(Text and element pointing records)
________________________________________
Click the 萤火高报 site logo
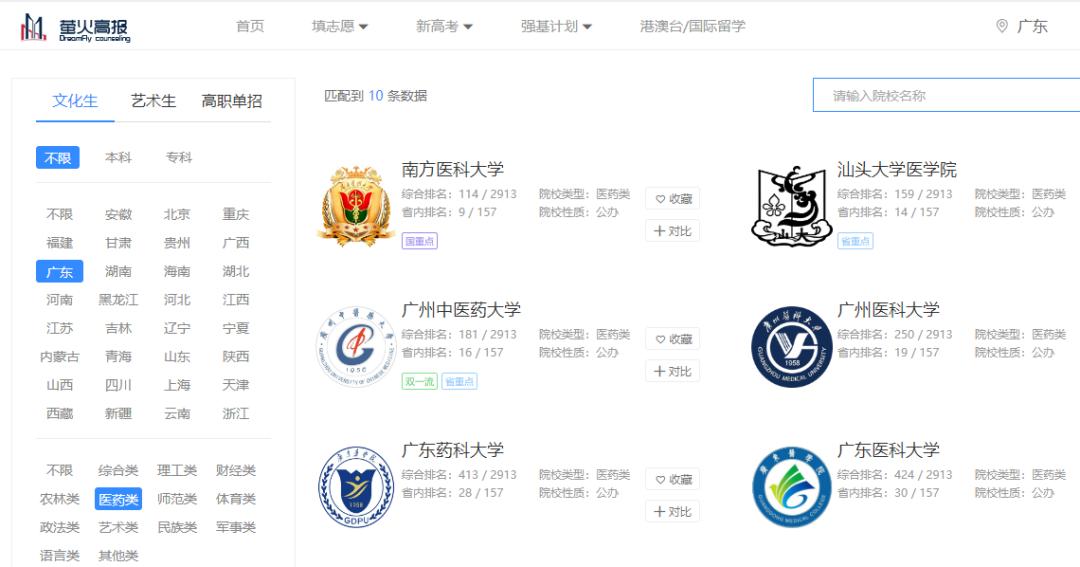Image resolution: width=1080 pixels, height=567 pixels. click(75, 28)
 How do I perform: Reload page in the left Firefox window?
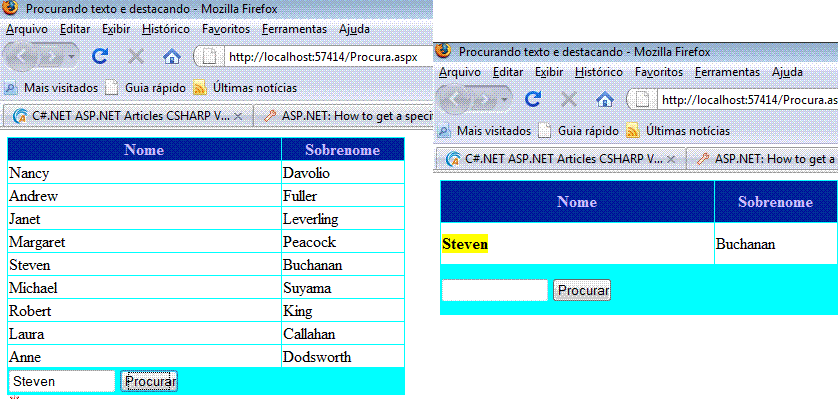(x=100, y=56)
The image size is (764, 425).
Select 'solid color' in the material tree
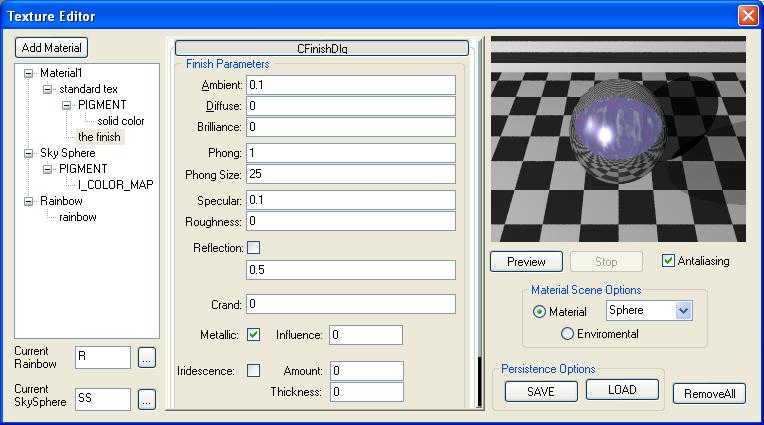coord(120,121)
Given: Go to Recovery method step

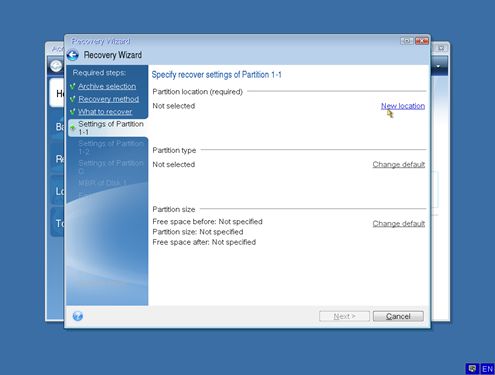Looking at the screenshot, I should [x=109, y=99].
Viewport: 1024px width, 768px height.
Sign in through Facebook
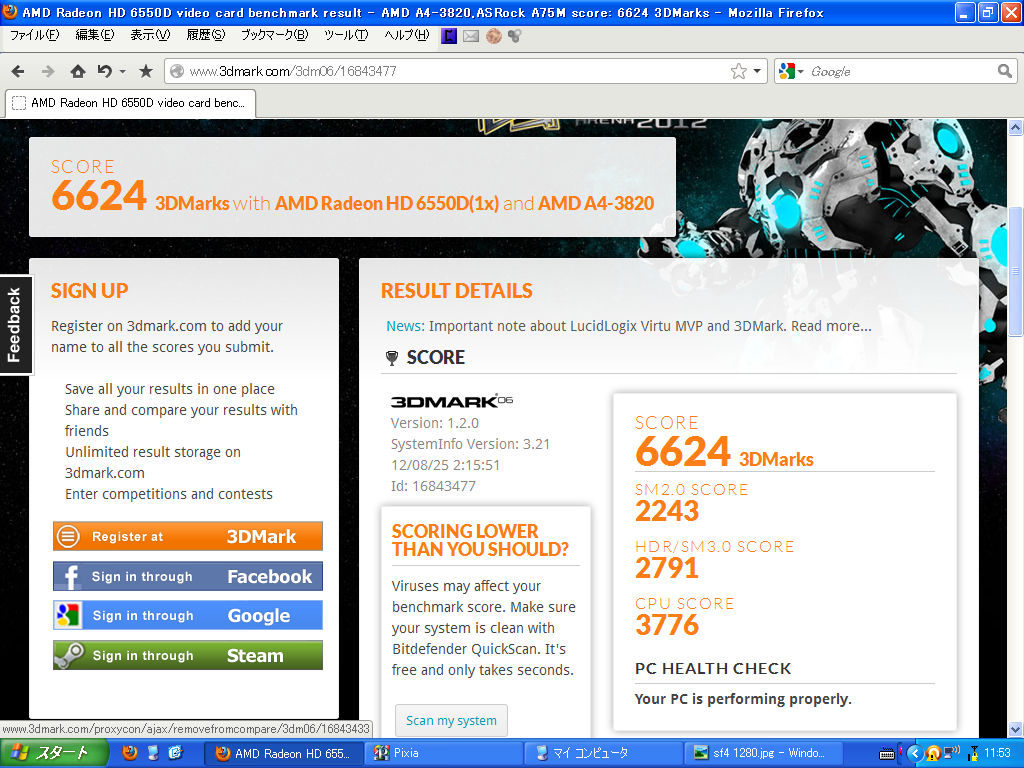point(188,576)
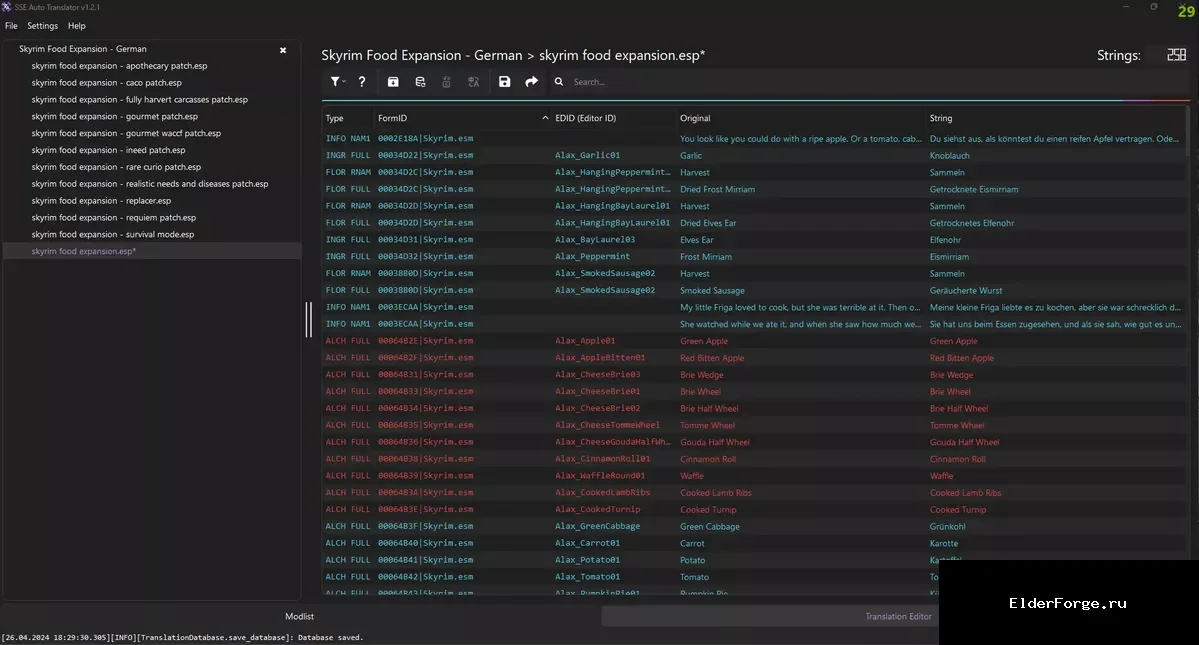Sort strings by the FormID column header
1199x645 pixels.
(x=460, y=118)
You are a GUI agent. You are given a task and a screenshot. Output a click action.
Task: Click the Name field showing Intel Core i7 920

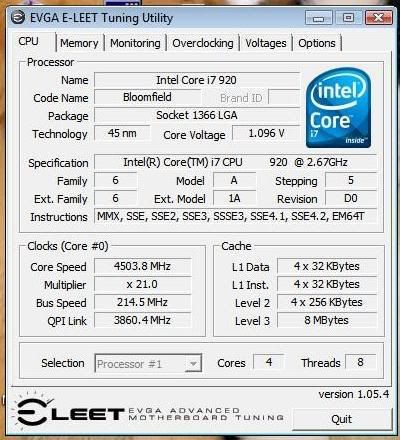(197, 80)
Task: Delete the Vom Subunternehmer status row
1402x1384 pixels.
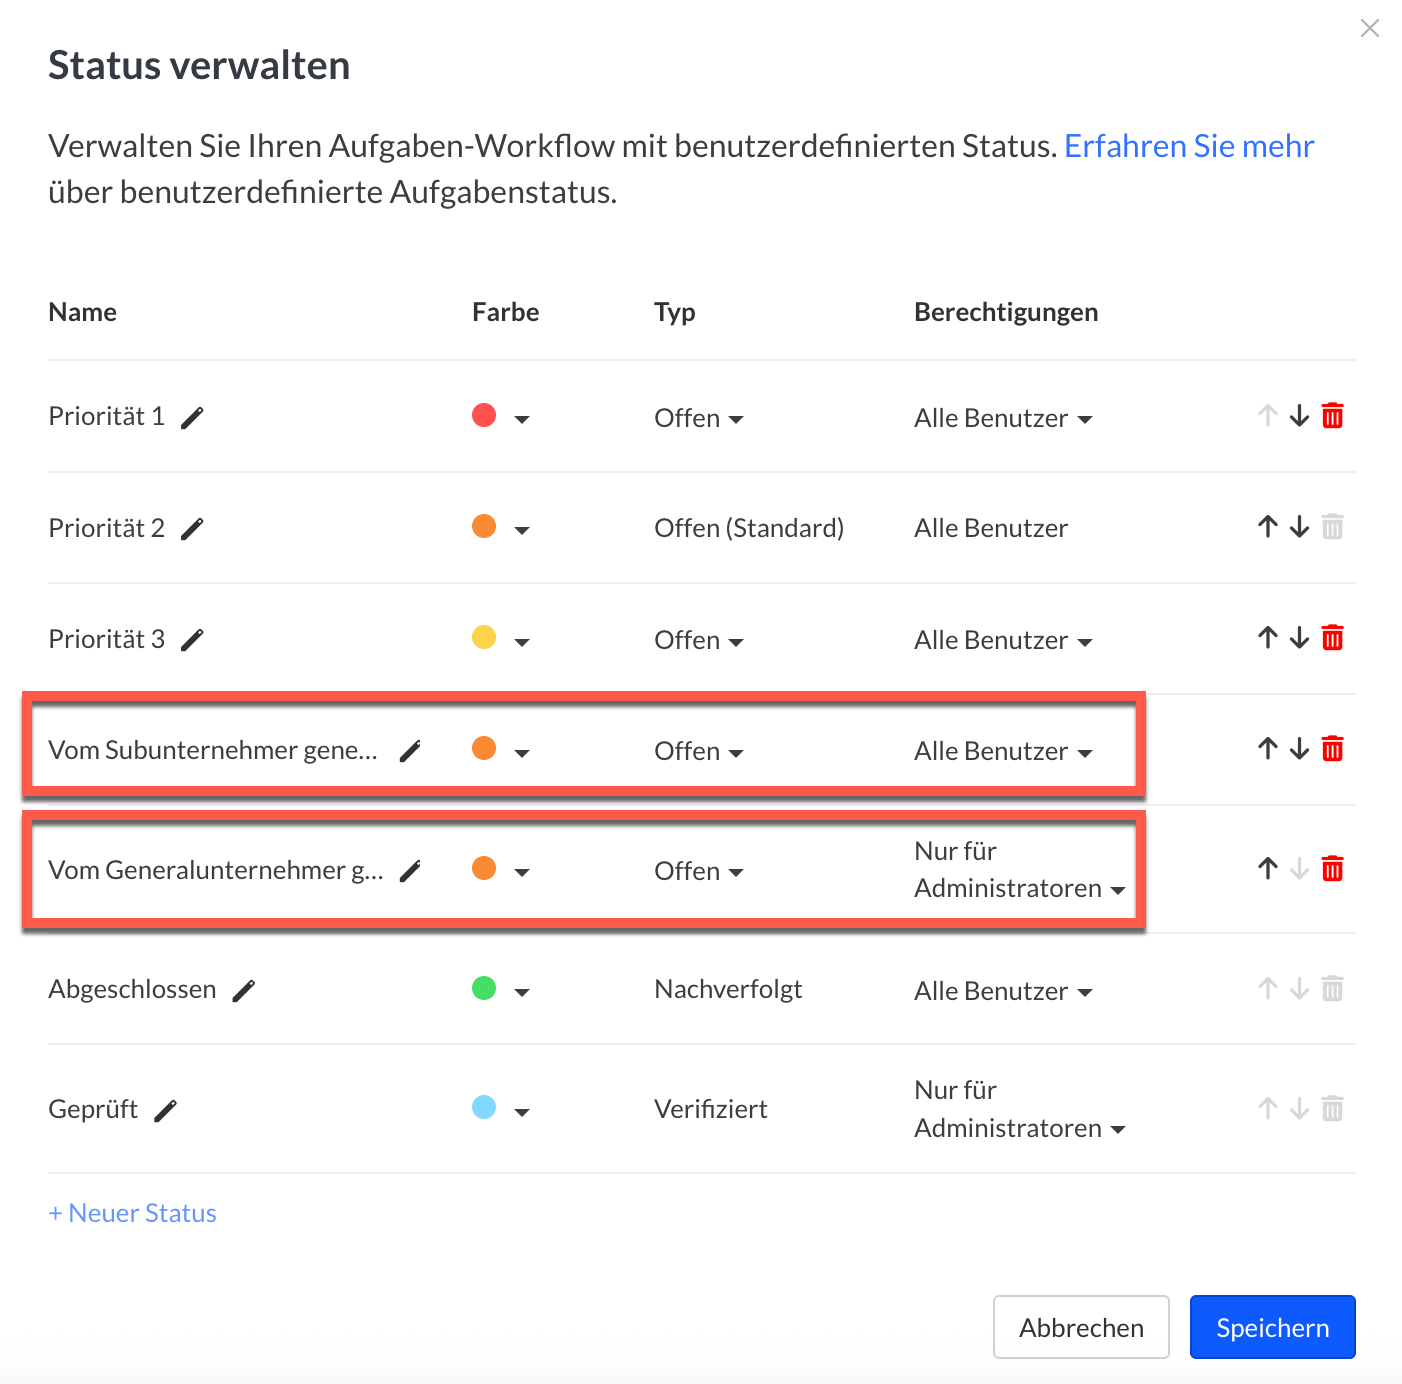Action: (x=1332, y=749)
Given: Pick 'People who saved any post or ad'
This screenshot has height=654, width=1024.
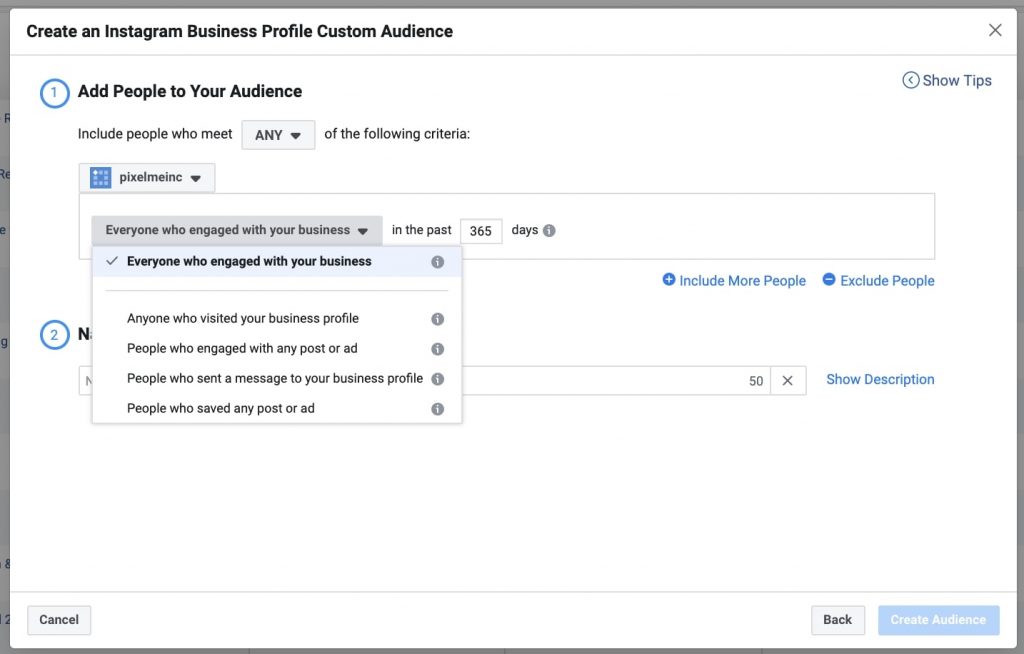Looking at the screenshot, I should (220, 409).
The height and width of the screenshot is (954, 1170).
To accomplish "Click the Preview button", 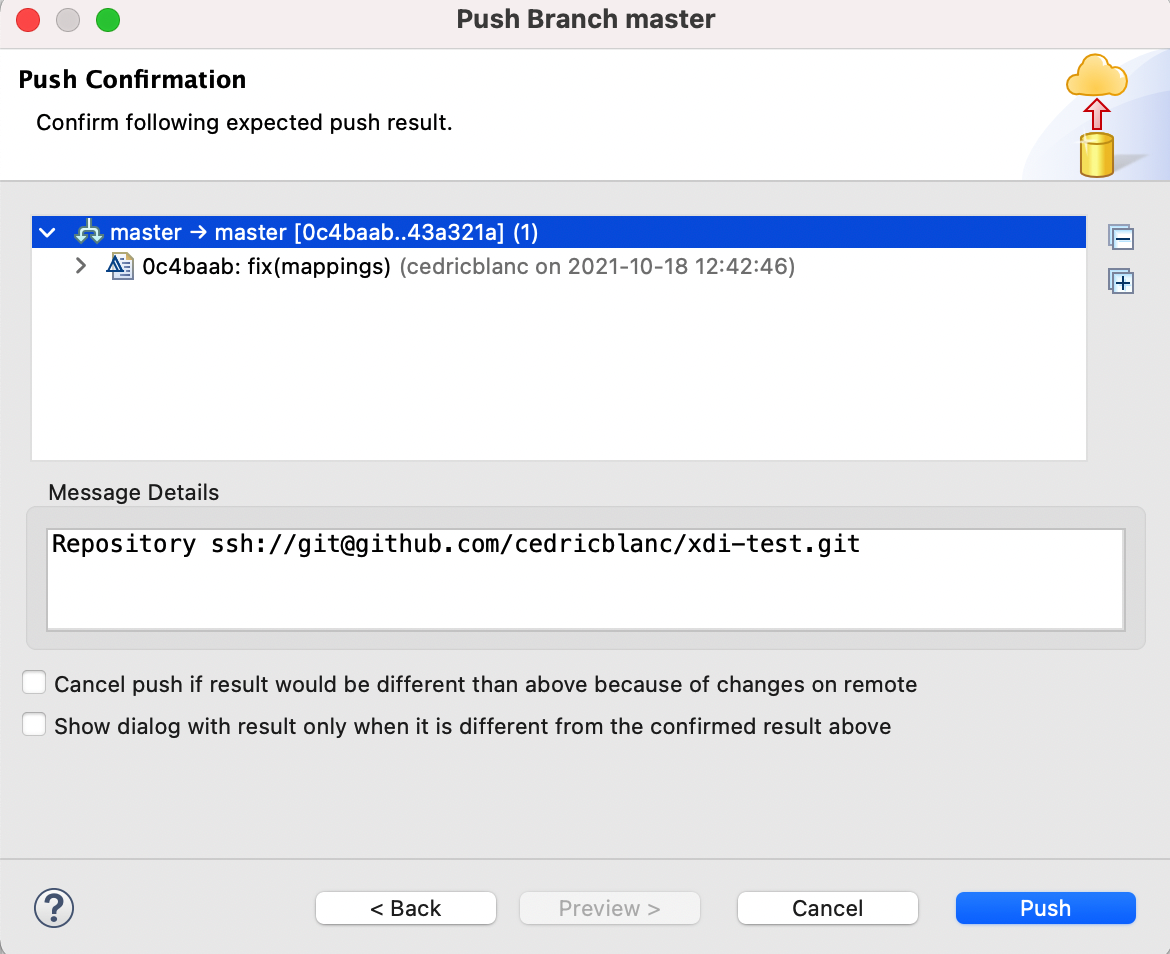I will click(609, 908).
________________________________________
> _REQUIREMENT_: Please copy everything in the records from the line containing "Viewport: 1024px width, 768px height." down to the line containing "Action: (x=1332, y=749)", both included, without the pictures.

> _FINAL RESULT_:
Viewport: 1024px width, 768px height.
Sign in through Facebook
point(188,576)
Sort strings by the FormID column header
1199x645 pixels.
(x=460, y=118)
You are a GUI agent. You are given a task and a screenshot. Output a click action.
Task: Click the Name field showing Intel Core i7 920

(197, 80)
Task: Delete the Vom Subunternehmer status row
1402x1384 pixels.
Action: (x=1332, y=749)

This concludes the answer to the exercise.